La marcha de Marilén Barceló ha abierto una profunda crisis en el grupo municipal de Ciutadans. De cuatro concejales, la formación naranja ha quedado con tres: Mariluz Guilarte, Paco Sierra y Celestino Corbacho. El horizonte electoral del partido, a nivel de toda España, no es nada positivo. Ciudadanos no ha sacado ni un solo diputado en la Asamblea de Madrid y en el Parlament de Catalunya ha pasado de ser la fuerza más votada a tener solo seis representantes.

Aunque todavía faltan dos años para las municipales de Barcelona, que serán en mayo de 2023, si el partido se vuelve a presentar tendrá que hacer la lista prácticamente nueva. Paco Sierra ha montado un despacho de abogados en Pedralbes, que tiene un acuerdo de colaboración con el bufete de Albert Rivera, y aunque no se moja abiertamente sobre su futuro político, sus palabras son toda una declaración de intenciones: "Faltan dos años para las elecciones. Ya veremos. La idea es tener un plan B. Hoy en política estás y mañana no estás", dice". El que ya no se presentará es Corbacho. En una entrevista con Metrópoli anuncia: "No repetiré en las próximas elecciones. En 2023 acaba mi carrera política".

"NO ENTRO EN LAS ESTRATEGIAS DEL GRUPO"

"No me veo más allá. Trabajo con una hipótesis de futuro de 2023". Algunas fuentes municipales consultadas por este medio apuntaban la posibilidad de que no acabaría el mandato. Al respecto, el exalcalde de L'Hospitalet de Llobregat dice que, en principio, sí que continuará como concejal estos dos años que quedan hasta las elecciones. "Me gusta lo que hago, llevar temas de medioambiente y urbanismo. A nivel personal estoy cómodo en Ciutadans, pero como no pertenezco al partido -llegó como independiente- no entro en las estrategias del grupo".

Corbacho fue el número tres de la lista conjunta de Barcelona pel Canvi-Ciutadans que lideró Manuel Valls, ahora a punto de volver a Francia. El exministro de Trabajo con José Luis Rodríguez Zapatero fue uno de los tres miembros de la lista -junto con el propio Valls y Eva Parera- que votaron a favor de la investidura de Colau, lo que permitió a la líder de Barcelona en Comú repetir como alcaldesa. Tras ese gesto, Barcelona pel Canvi y Ciutadans rompieron y quedaron como dos grupos distintos en el Ayuntamiento. Corbacho abandonó a Valls y se fue al partido naranja.
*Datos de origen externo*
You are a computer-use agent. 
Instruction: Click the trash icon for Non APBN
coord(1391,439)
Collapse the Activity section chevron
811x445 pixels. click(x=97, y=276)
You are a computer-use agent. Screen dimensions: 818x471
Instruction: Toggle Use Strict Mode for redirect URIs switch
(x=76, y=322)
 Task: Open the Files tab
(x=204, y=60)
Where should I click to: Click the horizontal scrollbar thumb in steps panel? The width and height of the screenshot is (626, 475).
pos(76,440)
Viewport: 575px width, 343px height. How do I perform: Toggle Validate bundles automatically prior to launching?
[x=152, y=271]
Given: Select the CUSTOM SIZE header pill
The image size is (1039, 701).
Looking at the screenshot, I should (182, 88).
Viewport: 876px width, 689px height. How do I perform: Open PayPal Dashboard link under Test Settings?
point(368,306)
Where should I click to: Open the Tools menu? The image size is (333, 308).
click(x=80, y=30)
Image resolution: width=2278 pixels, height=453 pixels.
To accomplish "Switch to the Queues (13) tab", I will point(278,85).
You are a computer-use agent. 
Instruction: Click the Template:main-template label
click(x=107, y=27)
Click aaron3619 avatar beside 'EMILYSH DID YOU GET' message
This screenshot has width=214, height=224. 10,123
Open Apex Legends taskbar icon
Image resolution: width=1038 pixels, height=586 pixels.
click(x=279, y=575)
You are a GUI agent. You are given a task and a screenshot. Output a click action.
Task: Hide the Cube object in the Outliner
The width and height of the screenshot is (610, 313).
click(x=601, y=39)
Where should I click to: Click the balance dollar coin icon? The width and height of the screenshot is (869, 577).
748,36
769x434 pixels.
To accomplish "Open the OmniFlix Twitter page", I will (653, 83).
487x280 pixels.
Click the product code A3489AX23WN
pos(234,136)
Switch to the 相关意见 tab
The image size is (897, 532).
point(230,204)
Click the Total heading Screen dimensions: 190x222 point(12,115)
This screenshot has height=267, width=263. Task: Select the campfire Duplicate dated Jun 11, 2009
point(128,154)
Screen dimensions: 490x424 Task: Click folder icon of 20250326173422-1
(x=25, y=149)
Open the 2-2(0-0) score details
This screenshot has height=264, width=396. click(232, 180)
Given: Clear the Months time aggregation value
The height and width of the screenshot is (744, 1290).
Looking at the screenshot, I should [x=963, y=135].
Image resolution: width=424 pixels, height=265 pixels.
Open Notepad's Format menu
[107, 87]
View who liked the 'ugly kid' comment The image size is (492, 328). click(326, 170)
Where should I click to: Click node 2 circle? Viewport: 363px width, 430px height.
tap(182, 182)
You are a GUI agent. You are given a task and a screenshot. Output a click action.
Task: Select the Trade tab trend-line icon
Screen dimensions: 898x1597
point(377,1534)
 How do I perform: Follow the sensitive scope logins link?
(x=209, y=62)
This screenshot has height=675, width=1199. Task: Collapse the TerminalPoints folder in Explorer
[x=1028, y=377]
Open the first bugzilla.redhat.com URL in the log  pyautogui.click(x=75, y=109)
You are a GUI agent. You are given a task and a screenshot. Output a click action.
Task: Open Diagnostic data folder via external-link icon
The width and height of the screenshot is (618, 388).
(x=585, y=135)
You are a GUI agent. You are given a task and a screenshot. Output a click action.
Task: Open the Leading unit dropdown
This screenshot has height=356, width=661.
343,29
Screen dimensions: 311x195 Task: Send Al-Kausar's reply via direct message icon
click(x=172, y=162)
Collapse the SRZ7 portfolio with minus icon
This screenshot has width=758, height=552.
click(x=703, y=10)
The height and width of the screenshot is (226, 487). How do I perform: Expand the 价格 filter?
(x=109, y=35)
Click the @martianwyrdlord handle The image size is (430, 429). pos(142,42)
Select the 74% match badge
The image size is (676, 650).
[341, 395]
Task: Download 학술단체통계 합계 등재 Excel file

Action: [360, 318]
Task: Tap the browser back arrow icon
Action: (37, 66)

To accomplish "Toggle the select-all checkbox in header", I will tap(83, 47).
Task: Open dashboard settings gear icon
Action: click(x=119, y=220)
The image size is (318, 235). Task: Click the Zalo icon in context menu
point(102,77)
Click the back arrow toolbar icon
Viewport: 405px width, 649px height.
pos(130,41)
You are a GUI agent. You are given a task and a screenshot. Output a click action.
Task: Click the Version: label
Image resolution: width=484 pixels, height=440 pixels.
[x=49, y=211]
Celestino Corbacho con Manuel Valls en 2019 / ARCHIVO
Celestino Corbacho con Manuel Valls en 2019 / ARCHIVO

SOBRE BARCELÓ: "NO ME HIZO PARTÍCIPE DE SUS INTENCIONES"

Corbacho, como Guilarte y otros cargos del grupo municipal de Ciutadans, confiesa que no sabía nada sobre la marcha de Barceló y cree que su salida puede ser debido, por un lado, a cuestiones personales dentro del grupo, "como ella ha dicho", y por otro a buscar un futuro a nivel político, reflexiona Corbacho. "Es una persona empática y amable. La conocí en 2019. Nuestra relación ha sido cordial y correcta, pero nunca me hizo partícipe de sus intenciones". 

Sobre la posibilidad de dejar Ciudadanos y volver a Barcelona pel Canvi durante este mandato, Corbacho lo descarta. "De Manuel Valls solo puedo decir cosas positivas. Pero la plataforma Barcelona pel Canvi-Ciutadans se rompió. Decidí ir a Ciutadans y no me arrepiento. Ciutadans me ofrecía más posibilidades para hacer mi trabajo. Barcelona pel Canvi era un proyecto muy incipiente". En el partido naranja, el exalcalde de la segunda ciudad catalana afirma que no está sometido a la disciplina de partido y que ahora, a punto de cumplir 72 años, piensa más en la jubilación.

BARCELONA PEL CANVI, UN PROYECTO TERMINADO TRAS LA INVESTIDURA DE COLAU

"Ya no tengo que pensar a futuro en clave política. Pienso más en el terreno personal, en mi familia. No tendría sentido cambiar. El proyecto de Barcelona pel Canvi acabó para mi el día siguiente de la investidura de Colau", explica Corbacho en declaraciones a este medio. Y añade: "En tiempos de tormenta, no es época de mudanzas".